The recent insinuations of the media controlled by Erdoğan seem to aim to intimidate the opposition with the specter of the use of heavily armed and violent pro-Erdoğan vigilantes.
“Let’s close the HDP”, was read last week on the front page of the Turkish ultra-nationalist newspaper Aydınlık (in Turkish Luminoso), which publishes an appeal by ex-military, nationalist politicians and entrepreneurs close to Erdoğan with which they ask for the closure of the pro-Kurdish party , third most represented political force in Parliament.
All this makes us fear that Erdoğan will not or will not allow a peaceful alternation of power through the elections.

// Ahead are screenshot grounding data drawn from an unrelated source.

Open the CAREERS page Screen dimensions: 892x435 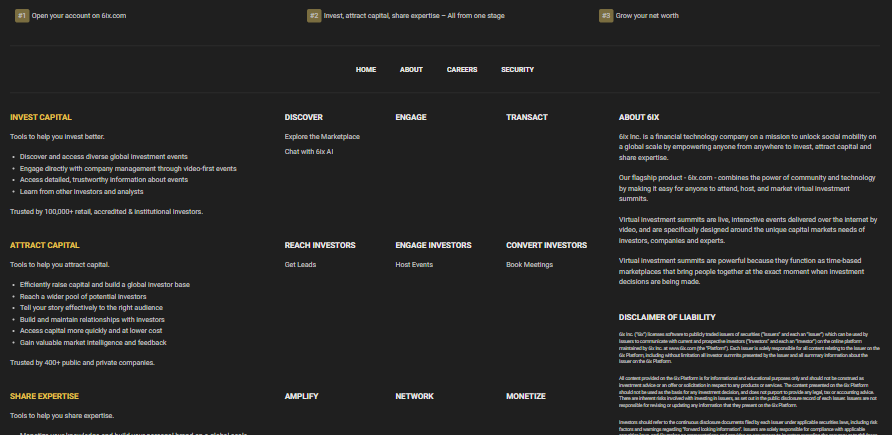pos(462,70)
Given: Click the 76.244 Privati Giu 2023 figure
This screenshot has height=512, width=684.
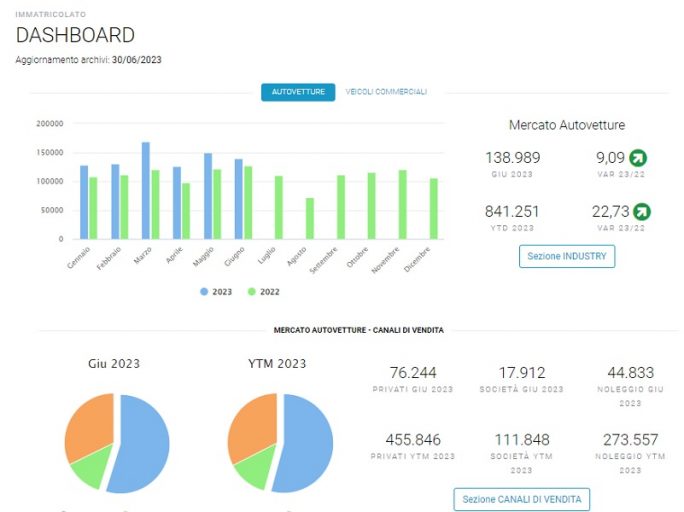Looking at the screenshot, I should coord(413,372).
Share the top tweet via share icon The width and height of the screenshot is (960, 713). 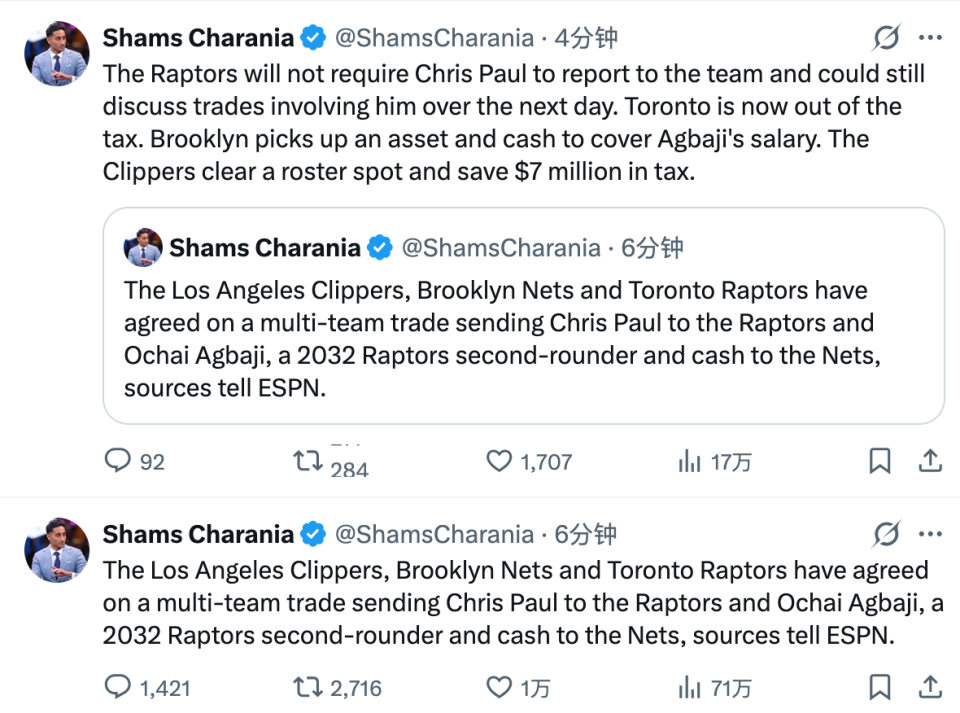[930, 461]
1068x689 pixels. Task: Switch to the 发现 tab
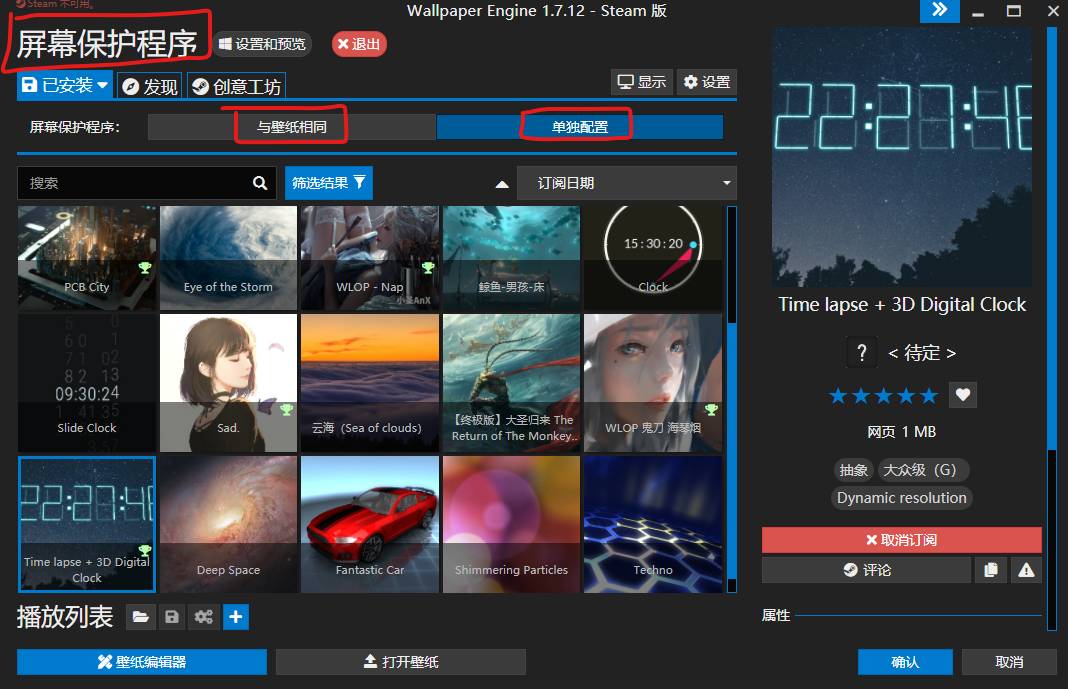click(150, 86)
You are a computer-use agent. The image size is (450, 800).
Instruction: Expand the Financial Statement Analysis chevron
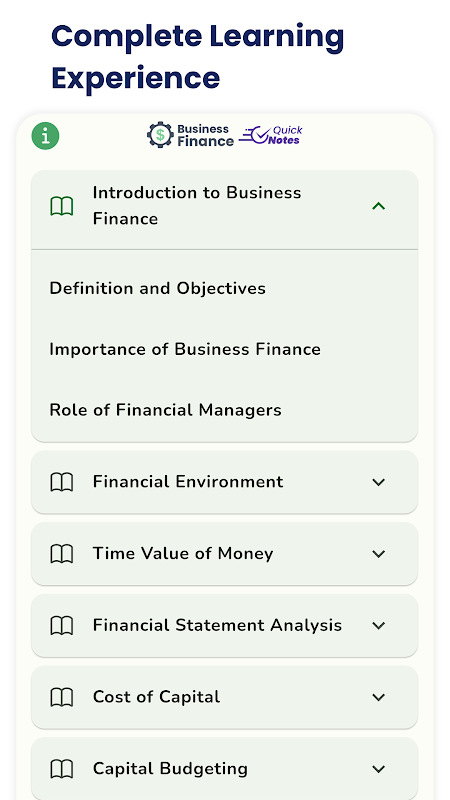[379, 626]
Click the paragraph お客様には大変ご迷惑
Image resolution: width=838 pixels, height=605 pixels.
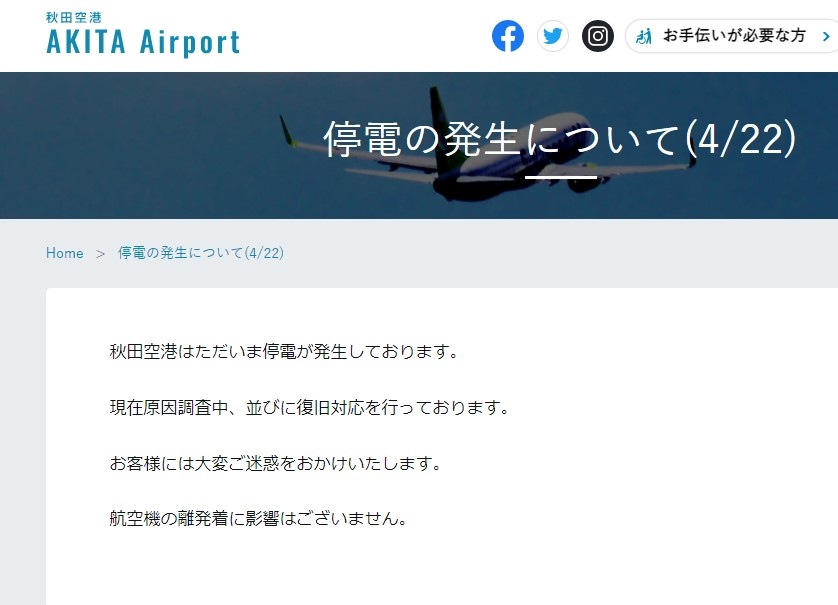click(x=276, y=463)
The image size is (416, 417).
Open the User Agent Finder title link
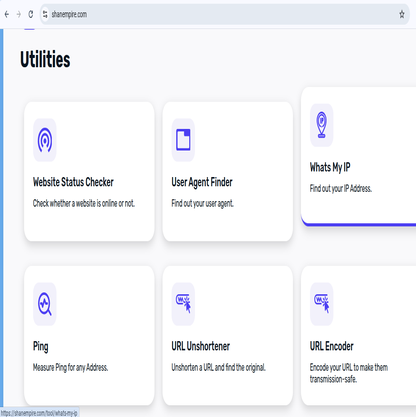[x=202, y=182]
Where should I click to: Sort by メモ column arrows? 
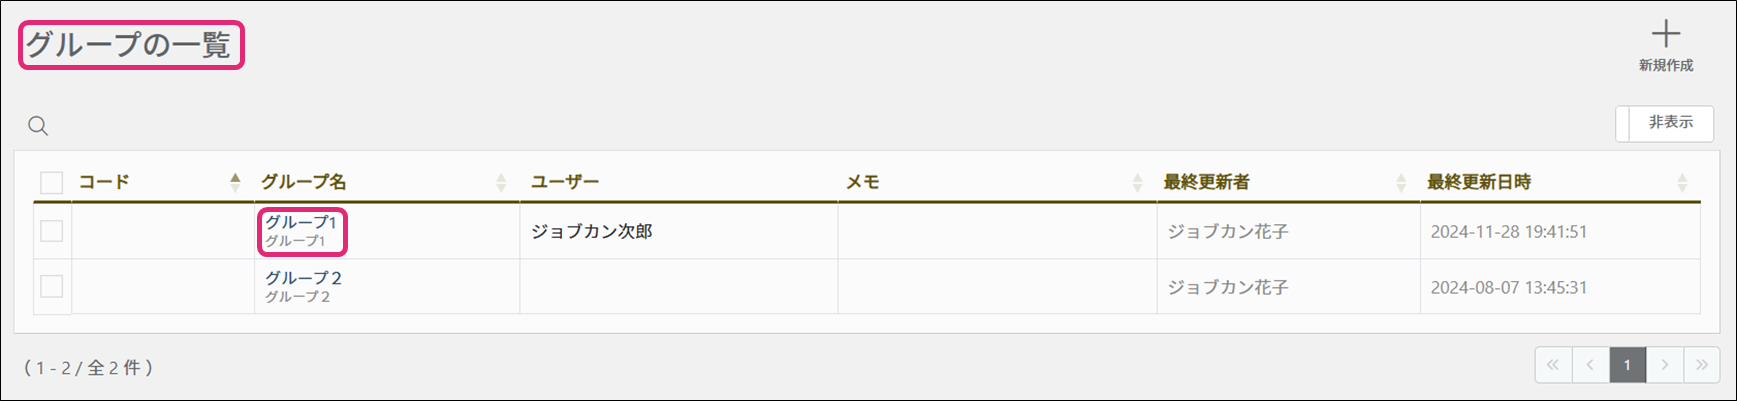1137,182
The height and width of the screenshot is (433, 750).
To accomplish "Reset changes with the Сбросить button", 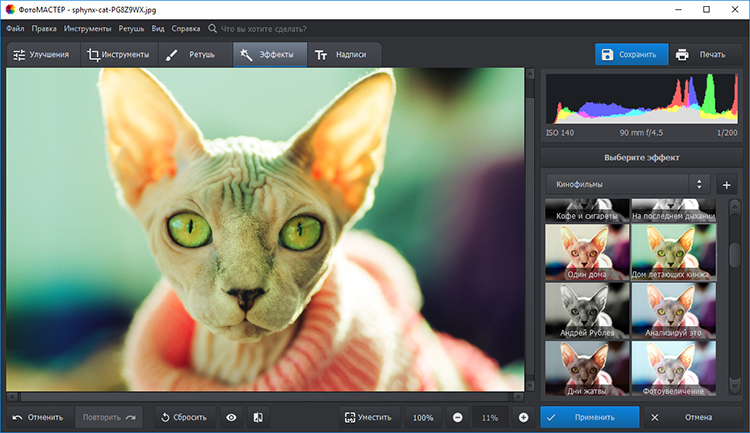I will pyautogui.click(x=183, y=417).
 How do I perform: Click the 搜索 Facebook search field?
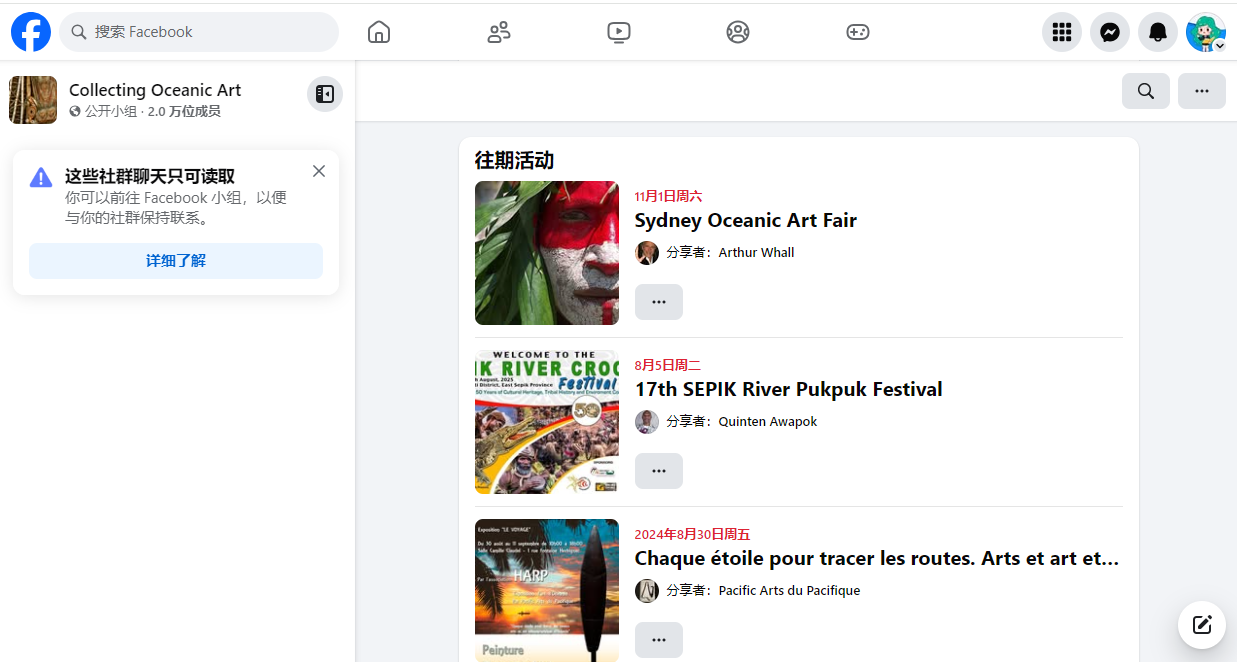coord(200,32)
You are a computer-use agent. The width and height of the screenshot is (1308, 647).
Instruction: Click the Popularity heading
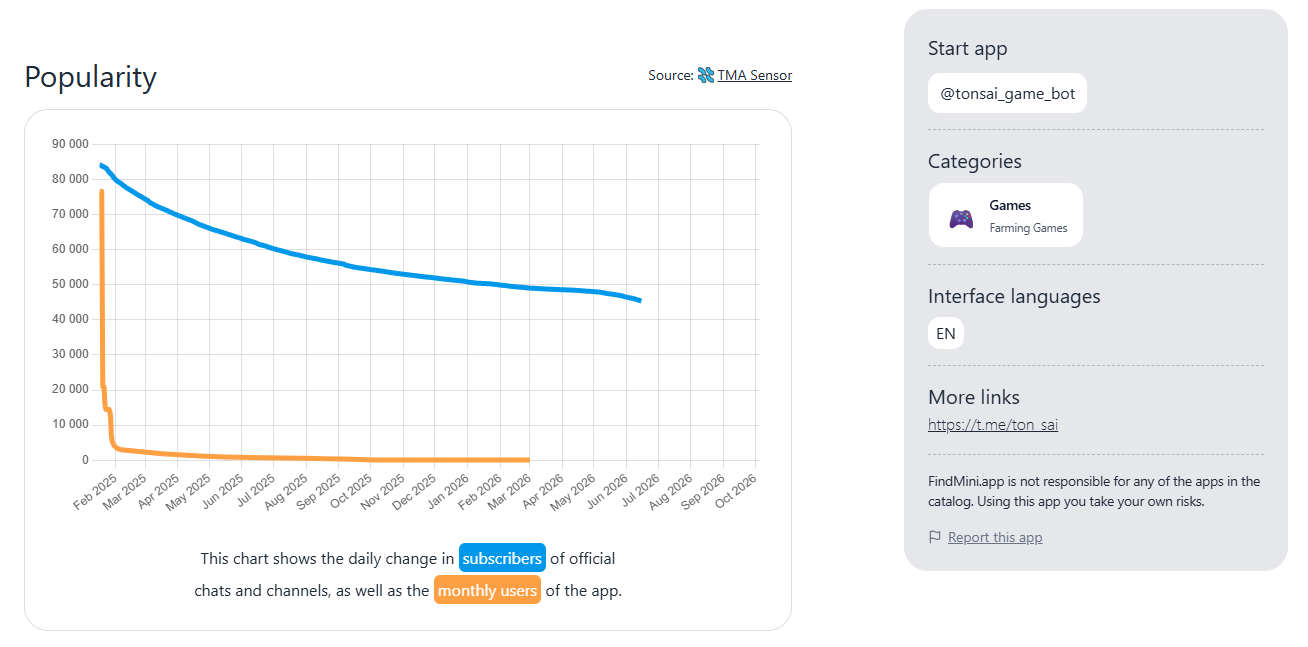pos(91,77)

And while Kurdish elected parliamentarians, mayors and journalists are jailed, Kurds in Syria and Iraq are bombed.
In the same hours as the Turkish government was busy inside the country to crack down on the march of what is considered the most insidious opposition, Turkish Defense Minister Hulusi Akar announced that “hiding places of terror” in which attacks against Turkey had been “razed to the ground” by Turkish jets that bombed 81 targets in the mountains of Northern Iraq including the area of Mount Sinjar, the home of the Ezids where the Islamic State unleashed its genocidal massacre in 2014, west of the Qandil mountains on the border with Syria where the Eagle Claw operation started in May last year, the largest Turkish anti-Kurdish offensive since 2015, is still ongoing.